Am I cheating? You need to remain focused and steadfast throughout the course – and longer if you wish to continue feeling slim, fit and healthy. Don’t give in to temptation by saying yes to that “small” slice of cake or that handful of crisps. Carbs are the enemy – accept this fact. •

Am I eating processed foods? Very often you can be tempted by a ready-made alternative to REAL food, for the sake of convenience if nothing else. But these foods are generally packed with sugar, not to mention damaged oils, preservatives, additives and colourants, which are extremely unhealthy for you and actually prevent weight loss. Eating processed food is one of the most effective ways to consume loads of damaging fats and hidden sugars and carbs, and really sabotage your chances of successful weight loss. Spend more time in the kitchen and use only REAL ingredients. •

Am I drinking enough water? Adipose tissue or body fat is mobilised through a process called hydrolysis, and effective •


hydrolysis requires plenty of water. As a result, dehydration compromises the fat-burning process. Drink plenty of water and (carb-free) fluids, such as herbal teas, iced teas, etc.
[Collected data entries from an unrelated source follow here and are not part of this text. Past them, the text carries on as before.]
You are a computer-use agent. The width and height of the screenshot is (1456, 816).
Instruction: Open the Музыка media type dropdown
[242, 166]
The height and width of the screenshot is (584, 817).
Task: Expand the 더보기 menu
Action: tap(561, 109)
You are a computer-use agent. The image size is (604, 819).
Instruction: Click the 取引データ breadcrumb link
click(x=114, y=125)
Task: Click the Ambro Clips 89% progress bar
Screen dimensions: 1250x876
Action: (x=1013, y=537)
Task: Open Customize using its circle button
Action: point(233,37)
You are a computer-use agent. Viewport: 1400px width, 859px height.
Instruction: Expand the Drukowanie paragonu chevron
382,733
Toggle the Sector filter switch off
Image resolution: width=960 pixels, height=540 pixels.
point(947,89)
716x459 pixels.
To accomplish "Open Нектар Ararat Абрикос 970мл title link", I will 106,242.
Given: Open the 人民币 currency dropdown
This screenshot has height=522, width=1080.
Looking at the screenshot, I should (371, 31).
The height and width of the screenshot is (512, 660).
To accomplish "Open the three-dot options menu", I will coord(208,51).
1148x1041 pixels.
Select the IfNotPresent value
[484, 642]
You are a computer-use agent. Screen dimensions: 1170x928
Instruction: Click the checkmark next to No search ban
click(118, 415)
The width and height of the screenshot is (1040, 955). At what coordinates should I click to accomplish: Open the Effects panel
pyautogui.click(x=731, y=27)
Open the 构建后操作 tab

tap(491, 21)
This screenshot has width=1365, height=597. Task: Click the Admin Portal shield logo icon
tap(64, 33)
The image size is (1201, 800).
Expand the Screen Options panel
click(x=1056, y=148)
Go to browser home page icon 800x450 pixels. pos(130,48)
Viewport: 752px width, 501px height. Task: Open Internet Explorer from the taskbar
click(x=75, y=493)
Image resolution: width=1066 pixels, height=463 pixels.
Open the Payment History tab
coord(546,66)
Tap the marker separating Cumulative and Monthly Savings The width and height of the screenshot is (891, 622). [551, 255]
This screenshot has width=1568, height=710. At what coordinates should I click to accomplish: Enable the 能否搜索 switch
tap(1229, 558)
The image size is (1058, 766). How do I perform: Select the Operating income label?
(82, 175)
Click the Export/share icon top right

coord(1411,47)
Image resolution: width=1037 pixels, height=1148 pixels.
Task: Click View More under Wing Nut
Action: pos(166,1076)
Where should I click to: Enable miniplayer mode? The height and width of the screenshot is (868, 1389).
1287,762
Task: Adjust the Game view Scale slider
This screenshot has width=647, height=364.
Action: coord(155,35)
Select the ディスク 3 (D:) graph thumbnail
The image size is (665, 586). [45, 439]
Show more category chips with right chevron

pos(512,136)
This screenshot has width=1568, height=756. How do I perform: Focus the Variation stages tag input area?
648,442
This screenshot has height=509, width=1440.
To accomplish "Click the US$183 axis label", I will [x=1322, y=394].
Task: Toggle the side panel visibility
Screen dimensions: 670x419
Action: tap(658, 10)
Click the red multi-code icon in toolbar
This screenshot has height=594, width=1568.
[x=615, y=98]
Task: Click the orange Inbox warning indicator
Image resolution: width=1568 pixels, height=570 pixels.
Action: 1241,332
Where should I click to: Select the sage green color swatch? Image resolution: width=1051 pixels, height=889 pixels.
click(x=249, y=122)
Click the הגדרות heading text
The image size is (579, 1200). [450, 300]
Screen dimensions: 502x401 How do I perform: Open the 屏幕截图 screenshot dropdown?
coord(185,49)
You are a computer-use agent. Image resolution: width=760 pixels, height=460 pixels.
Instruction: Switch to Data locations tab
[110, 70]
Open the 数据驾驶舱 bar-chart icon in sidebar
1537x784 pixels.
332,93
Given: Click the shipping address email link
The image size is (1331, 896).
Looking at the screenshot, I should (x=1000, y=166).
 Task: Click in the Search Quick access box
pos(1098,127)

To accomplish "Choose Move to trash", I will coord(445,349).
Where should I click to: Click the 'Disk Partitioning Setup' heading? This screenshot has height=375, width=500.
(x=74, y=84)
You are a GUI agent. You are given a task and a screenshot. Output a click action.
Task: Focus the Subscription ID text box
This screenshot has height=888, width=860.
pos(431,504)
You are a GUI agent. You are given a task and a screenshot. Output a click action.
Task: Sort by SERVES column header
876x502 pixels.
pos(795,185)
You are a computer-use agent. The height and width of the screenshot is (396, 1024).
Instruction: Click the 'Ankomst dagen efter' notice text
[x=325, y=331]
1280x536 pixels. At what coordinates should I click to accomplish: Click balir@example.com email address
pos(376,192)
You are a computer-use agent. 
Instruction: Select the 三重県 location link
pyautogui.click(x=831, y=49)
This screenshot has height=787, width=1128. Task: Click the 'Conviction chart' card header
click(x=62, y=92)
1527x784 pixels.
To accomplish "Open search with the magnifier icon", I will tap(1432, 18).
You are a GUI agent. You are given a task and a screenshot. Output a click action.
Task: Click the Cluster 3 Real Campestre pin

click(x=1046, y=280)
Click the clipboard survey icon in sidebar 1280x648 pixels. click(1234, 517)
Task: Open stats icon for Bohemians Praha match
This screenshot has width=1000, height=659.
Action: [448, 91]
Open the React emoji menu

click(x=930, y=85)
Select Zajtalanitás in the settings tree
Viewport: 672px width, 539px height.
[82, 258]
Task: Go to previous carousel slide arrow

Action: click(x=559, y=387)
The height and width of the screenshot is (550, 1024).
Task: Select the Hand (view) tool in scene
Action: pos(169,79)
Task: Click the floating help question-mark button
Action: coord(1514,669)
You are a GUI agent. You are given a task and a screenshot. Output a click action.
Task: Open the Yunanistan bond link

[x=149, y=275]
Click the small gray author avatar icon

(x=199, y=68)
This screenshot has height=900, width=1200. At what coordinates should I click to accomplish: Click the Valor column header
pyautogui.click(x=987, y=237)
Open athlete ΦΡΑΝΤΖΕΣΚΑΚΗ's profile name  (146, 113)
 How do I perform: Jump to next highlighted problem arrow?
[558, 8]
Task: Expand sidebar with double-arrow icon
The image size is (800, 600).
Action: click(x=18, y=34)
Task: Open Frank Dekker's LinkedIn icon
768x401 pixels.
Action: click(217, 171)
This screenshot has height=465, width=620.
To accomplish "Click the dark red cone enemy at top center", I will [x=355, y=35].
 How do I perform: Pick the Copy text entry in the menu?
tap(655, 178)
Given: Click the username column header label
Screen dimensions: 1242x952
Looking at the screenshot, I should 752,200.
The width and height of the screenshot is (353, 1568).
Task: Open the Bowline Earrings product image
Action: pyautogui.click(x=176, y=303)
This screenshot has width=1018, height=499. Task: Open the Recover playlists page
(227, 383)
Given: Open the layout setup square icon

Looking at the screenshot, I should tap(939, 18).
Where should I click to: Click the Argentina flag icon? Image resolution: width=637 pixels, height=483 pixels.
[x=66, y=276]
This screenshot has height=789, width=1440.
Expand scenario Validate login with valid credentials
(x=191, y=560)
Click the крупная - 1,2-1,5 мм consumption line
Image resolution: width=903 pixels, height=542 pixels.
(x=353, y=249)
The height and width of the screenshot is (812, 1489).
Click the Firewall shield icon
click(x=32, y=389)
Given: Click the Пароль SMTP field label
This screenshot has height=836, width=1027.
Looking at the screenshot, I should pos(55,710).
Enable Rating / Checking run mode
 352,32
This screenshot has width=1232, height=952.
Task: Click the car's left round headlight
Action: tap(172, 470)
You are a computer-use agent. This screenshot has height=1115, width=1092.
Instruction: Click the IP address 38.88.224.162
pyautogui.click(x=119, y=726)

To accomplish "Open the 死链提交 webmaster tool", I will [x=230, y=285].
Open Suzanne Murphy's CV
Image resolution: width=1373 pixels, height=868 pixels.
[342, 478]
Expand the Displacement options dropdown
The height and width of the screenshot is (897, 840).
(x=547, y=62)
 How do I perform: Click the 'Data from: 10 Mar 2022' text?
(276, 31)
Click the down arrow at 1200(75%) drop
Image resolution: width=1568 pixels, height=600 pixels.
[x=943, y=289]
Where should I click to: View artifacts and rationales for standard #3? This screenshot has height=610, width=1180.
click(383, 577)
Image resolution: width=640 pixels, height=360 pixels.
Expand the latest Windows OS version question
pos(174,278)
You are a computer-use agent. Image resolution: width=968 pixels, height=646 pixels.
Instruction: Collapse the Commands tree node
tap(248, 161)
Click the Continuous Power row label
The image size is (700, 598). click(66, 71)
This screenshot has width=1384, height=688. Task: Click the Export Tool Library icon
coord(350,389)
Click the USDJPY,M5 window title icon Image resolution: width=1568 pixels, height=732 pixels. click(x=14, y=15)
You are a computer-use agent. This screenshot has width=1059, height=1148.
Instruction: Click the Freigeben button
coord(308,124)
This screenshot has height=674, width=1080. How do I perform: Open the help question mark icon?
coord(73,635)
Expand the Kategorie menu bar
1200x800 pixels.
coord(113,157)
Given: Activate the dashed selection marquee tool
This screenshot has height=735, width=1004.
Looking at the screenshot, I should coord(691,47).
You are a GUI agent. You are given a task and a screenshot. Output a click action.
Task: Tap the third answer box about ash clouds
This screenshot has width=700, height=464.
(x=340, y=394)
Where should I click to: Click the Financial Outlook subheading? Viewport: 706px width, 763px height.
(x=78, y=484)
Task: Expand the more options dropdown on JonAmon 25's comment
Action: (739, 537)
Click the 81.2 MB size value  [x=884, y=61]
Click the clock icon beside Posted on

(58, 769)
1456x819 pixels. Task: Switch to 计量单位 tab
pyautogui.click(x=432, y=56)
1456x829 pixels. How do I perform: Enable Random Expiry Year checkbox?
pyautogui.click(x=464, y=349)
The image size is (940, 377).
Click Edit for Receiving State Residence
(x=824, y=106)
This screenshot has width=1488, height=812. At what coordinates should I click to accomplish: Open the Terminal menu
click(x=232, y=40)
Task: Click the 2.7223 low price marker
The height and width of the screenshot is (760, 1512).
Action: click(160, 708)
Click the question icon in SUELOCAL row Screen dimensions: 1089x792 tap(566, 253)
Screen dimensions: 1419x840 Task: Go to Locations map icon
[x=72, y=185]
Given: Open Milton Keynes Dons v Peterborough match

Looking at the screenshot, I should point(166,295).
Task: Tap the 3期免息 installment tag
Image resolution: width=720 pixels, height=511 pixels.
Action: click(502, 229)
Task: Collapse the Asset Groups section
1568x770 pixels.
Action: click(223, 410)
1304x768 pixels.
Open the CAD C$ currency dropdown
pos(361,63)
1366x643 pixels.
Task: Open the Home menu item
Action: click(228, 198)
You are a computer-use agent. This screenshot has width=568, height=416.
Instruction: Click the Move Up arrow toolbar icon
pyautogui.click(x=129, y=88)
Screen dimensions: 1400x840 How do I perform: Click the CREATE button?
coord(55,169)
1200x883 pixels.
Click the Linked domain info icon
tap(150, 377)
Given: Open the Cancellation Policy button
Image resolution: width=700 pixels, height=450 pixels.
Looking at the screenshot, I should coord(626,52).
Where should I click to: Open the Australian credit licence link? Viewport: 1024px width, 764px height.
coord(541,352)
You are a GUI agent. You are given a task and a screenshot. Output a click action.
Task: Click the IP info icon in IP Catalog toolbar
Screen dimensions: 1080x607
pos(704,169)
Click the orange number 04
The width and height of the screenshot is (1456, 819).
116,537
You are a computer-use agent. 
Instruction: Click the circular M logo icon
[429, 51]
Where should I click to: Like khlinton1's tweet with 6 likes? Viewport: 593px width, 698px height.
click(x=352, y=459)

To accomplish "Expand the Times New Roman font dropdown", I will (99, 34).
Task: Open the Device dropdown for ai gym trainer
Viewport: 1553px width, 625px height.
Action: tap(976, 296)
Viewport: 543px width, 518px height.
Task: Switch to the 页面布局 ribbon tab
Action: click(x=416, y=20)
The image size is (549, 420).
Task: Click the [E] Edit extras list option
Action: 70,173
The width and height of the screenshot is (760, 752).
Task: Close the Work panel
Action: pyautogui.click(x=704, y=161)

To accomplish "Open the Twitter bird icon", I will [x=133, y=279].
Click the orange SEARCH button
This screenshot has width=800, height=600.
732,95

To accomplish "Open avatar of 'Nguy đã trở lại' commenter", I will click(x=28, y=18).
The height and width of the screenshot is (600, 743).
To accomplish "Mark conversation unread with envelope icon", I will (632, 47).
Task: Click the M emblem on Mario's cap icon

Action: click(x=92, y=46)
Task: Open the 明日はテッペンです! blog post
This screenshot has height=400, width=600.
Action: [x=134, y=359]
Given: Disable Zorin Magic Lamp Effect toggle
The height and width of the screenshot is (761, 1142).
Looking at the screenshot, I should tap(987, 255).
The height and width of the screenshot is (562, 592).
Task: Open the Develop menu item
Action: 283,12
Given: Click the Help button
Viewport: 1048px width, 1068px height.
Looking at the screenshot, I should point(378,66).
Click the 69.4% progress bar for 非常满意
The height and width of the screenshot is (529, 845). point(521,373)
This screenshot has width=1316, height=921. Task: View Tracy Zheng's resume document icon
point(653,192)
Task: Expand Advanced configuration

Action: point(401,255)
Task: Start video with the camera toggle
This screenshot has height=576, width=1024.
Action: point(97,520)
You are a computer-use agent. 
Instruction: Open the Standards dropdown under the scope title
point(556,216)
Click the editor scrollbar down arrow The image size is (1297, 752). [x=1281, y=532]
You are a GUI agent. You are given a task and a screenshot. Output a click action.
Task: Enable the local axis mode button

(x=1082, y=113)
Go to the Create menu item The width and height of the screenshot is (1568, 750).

Avoiding sugary drinks goes without saying, but also steer clear of artificially sweetened carbonated drinks; the sweeteners they contain interfere with insulin-leptin signalling and prevent weight loss, while actually making you more hungry. Could I be eating too much? We don’t want you to begin counting calories as well as carbs. This is a sure recipe for food obsession, which gives rise to feelings of deprivation, and which in turn (ironically) can lead to binge eating, insulin spikes and significant weight gain. But you do need to reduce your calorie intake in order to lose weight, and Banting advocates a high-fat intake precisely to achieve this end. •

By eating fat, you feel full sooner and for longer, and therefore can dramatically reduce your overall food intake; this is in addition to the huge health benefits of good fats. It’s best to stop eating the moment you begin to feel full, and avoid second helpings altogether. Snacking is a no-no, and a road to disaster if it becomes a habit. Am I doing too little exercise? The notion that exercise is the answer to all your weight-loss problems is a myth – see below – but it certainly does help. Being fit gives you a great sense of physical and mental well being, which is beneficial in itself, and moderate exercise helps to resensitise sluggish insulin so that it “works” harder for you. •

Again, be honest with yourself. If you’re not exercising much, it’s probably time to start some walking, swimming, bike-riding – or whatever floats your boat. Am I doing too much exercise? The reality is that exercise is almost always good (assuming you’re not injuring yourself). But don’t expect endless hours of pounding the pavement or working out in the gym to be the answer to weight loss. Very often exercise makes you hungrier than before and you simply end up eating more as a result. •

Exercise builds muscle and gives you physical strength, but as muscle is heavier than fat, your “stuck” scale can sometimes be attributed to muscle development. This is when the tape measure will give you a more accurate picture of what is happening to your body. Remember: you are losing fat and building muscle. Moderate exercise three or four times a week is generally enough – but too much heavy exercise can be problematic. Your muscles can become inflamed, which can lead to water retention causing your body to produce excess cortisol to cope. Because cortisol is a fatstoring hormone, this ends up being stressful in itself; you could even store more fat.